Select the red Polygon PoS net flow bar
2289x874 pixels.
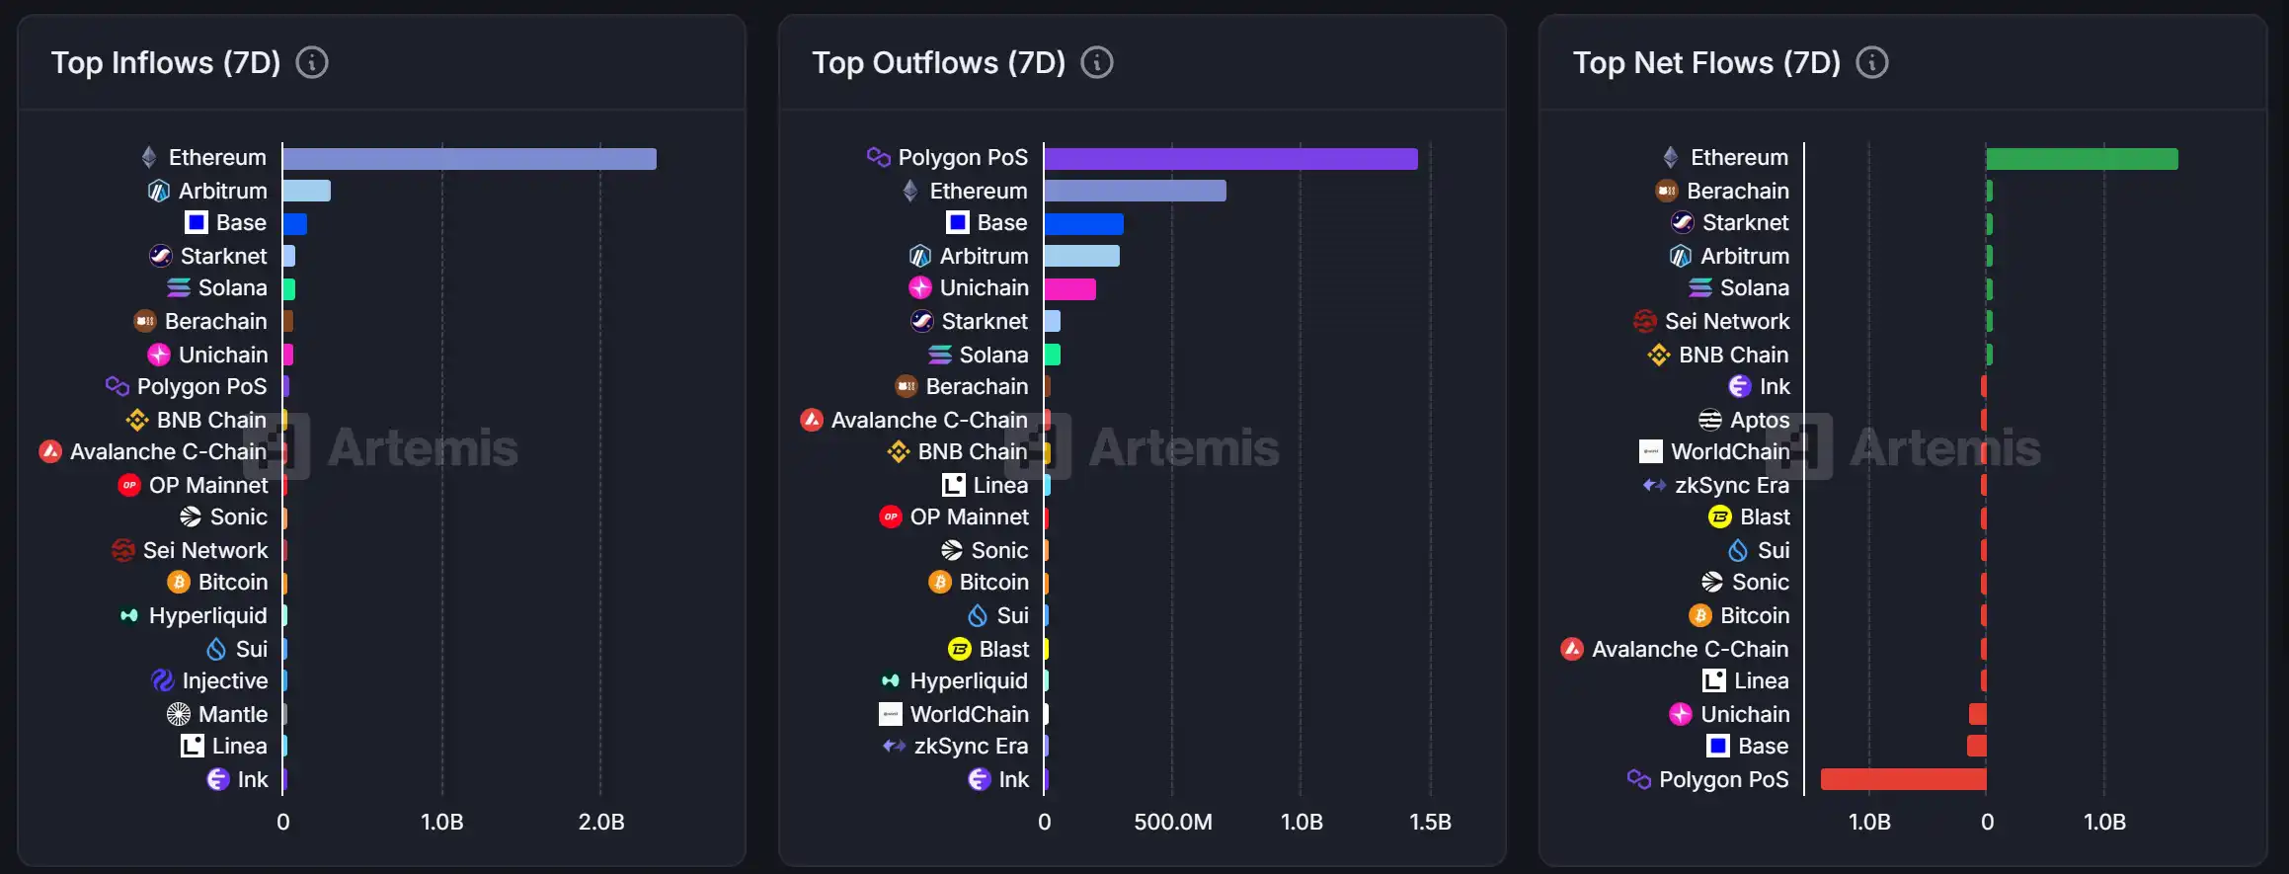coord(1903,779)
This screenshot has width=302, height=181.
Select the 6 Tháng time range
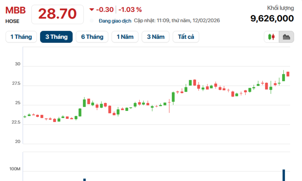pyautogui.click(x=92, y=37)

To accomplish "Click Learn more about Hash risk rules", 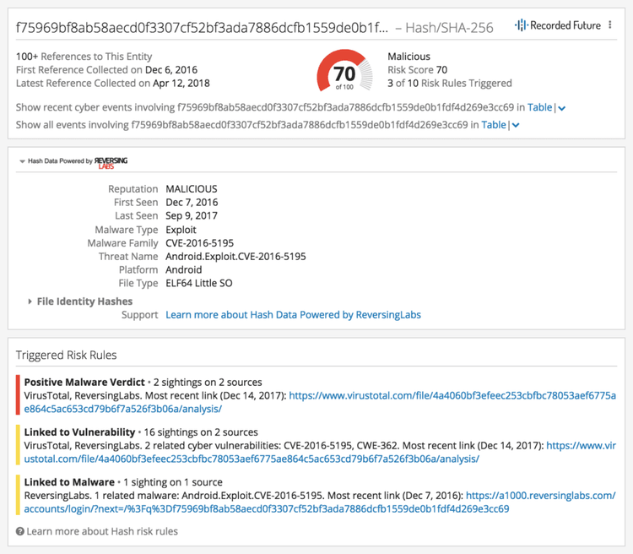I will coord(102,531).
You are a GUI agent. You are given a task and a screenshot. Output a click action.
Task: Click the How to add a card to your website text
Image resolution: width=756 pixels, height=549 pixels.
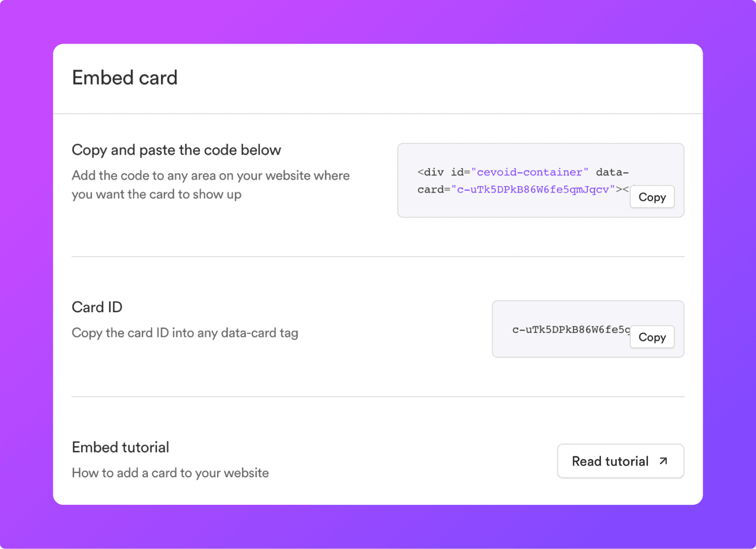170,473
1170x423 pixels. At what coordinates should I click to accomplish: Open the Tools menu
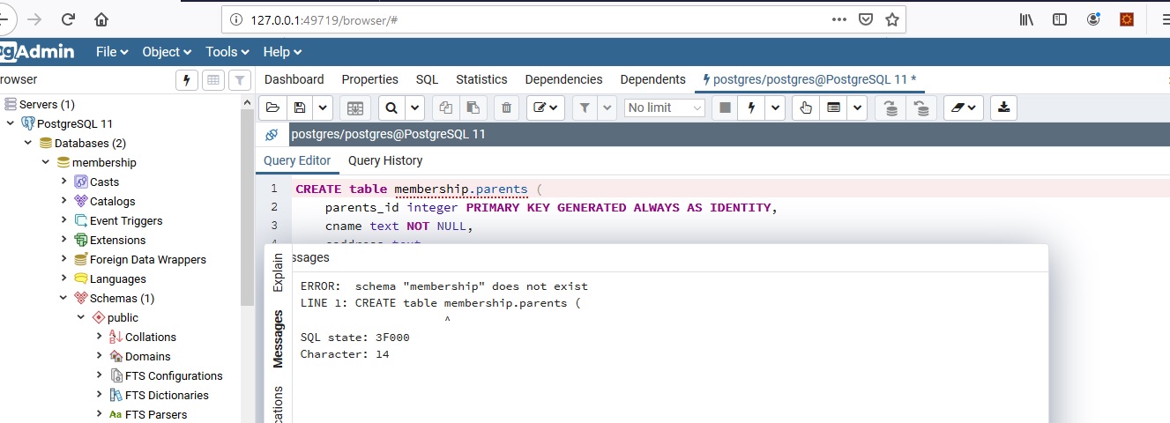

Assignment: Copy out every line of the data that includes "screenshot".

Task result:
This screenshot has width=302, height=181.
You are a GUI agent. You are given a task and a screenshot. Output a click action.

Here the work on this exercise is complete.